Se os governos tivessem levado em conta o exemplo de Canudos, ao invés de massacrá-lo, a questão habitacional talvez fosse bem diferente! Em Canudos não havia falta de moradia. Todos tinham onde morar. E como explicar tal fato? A questão de fundo era a terra. Se todos tinham onde morar, é porque havia fonte de renda que lhes assegurava tal condição. Esta fonte era, indubitavelmente, a terra.
A reforma agrária que a República prometeu e não fez, foi concretizada em Canudos, libertando os sertanejos da fome e do jugo dos coronéis. Ao seu modo, Canudos foi a mais exitosa experiência de reforma agrária que o Brasil já conheceu. Tanto é verdade, que em apenas três anos, aquela comunidade construiu uma economia capaz de suprir as necessidades de aproximadamente 10 mil pessoas, e ainda poder exportar. Neste ponto, são unânimes todos os historiadores de Canudos, inclusive os opositores do Conselheiro.
Isso nos mostra que só a reforma agrária conseguirá resolver os grandes problemas do Brasil, principalmente o do déficit habitacional. A favela é uma das consequências da concentração fundiária. Basta ver que grande parte das favelas, sobretudo nas cidades de porte médio, é habitada por pessoas provenientes do campo. Ou seja, por aqueles que não encontrando espaço no meio rural, são levados a “tentar” a vida nos centros urbanos.
100 anos já se passaram; a voz do Conselheiro foi calada; as ruínas de Canudos foram submersas nas águas do Cocorobó; a secularmente prometida reforma agrária ainda não foi feita; as favelas cada vez mais ganham proporção (atualmente [1996] o número de favelados alcança a cifra dos 18 milhões); os governantes sempre de braços cruzados, “crescendo a pança” e contemplando a desgraça alheia... Quantas favelas ainda teremos que inaugurar até que a terra seja distribuída aos seus verdadeiros donos?

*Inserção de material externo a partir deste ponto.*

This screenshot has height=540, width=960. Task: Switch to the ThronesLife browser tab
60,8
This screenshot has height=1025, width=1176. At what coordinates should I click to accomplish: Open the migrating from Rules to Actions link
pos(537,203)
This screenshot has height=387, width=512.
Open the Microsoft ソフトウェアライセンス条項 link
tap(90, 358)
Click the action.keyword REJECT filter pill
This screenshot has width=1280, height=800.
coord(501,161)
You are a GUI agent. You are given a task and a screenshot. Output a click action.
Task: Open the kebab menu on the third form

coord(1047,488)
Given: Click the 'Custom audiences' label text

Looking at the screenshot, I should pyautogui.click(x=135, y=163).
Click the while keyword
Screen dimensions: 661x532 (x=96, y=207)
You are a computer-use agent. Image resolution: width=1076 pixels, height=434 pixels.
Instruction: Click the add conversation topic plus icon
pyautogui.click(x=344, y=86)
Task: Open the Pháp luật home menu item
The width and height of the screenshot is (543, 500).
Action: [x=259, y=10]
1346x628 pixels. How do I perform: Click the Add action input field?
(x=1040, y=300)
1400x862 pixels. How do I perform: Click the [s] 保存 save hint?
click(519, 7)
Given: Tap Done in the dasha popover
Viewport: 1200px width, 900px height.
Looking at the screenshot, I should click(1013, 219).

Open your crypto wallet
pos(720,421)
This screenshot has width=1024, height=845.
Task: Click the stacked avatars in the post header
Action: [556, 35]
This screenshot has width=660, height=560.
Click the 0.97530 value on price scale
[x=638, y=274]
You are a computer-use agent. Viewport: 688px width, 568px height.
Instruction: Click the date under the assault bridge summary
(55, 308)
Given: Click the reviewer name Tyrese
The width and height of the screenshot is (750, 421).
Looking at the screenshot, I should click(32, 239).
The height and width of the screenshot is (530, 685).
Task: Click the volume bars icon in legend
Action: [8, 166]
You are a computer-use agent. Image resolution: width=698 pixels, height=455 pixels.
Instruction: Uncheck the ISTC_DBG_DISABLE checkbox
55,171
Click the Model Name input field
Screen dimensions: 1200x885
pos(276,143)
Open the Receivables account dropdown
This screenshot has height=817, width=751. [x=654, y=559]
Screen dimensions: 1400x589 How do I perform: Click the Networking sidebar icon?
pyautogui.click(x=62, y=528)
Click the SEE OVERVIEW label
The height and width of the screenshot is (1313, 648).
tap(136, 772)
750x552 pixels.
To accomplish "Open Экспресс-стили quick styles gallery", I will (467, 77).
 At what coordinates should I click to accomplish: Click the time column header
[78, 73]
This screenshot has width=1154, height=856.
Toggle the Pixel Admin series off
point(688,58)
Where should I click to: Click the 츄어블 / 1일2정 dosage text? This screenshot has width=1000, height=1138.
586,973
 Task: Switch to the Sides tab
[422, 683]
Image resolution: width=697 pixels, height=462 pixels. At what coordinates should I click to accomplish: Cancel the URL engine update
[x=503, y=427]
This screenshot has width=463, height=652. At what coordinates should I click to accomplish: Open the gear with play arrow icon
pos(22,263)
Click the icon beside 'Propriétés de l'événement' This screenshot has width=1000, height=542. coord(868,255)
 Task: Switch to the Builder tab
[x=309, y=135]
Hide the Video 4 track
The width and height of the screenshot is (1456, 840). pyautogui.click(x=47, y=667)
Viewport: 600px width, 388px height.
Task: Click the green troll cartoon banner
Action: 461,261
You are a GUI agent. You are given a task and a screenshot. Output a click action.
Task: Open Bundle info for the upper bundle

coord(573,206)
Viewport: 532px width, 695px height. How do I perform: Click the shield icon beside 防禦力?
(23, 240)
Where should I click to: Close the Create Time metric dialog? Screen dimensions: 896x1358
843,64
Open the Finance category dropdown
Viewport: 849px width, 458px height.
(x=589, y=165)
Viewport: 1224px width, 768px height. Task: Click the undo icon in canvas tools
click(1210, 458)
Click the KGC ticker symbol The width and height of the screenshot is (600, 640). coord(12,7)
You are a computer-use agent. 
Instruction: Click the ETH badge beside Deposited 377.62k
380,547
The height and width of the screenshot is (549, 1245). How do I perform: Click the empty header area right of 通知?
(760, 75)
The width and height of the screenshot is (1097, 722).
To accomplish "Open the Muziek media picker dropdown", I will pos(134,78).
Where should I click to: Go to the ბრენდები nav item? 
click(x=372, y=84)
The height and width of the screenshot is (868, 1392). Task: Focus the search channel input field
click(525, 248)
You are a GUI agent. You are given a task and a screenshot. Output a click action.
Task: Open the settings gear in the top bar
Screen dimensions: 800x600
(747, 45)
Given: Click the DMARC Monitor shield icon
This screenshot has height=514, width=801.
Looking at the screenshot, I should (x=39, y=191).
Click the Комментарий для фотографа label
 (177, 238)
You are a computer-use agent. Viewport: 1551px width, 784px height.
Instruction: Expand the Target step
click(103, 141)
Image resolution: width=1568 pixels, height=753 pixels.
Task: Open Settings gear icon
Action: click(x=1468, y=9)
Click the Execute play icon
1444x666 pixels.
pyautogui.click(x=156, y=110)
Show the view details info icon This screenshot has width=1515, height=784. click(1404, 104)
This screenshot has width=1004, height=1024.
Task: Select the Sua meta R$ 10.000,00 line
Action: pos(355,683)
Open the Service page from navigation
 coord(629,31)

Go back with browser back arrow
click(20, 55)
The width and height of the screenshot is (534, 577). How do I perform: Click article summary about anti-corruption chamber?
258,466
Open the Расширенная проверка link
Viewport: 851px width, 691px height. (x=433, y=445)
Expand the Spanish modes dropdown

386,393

Talvez o povo brasileiro precise cantar como cantou Geraldo Vandré: “Quem sabe faz a hora não espera acontecer”. Há 100 anos os matutos de Canudos já tinham essa consciência.
Ou queremos mais favelas?
José Gonçalves do Nascimento
(Membro da Academia de Ciências, Artes e Letras de Senhor do Bonfim)
(Nota: Artigo publicado originalmente no Jornal A TARDE, Salvador/Bahia, em 9 de dezembro de 1996. O texto é também parte integrante do livro "Recortes de Canudos" de autoria de Raimundo Gama, Editora EDA-Bahia e Universidade Tiradentes - UNIT, Salvador, Bahia, 1997).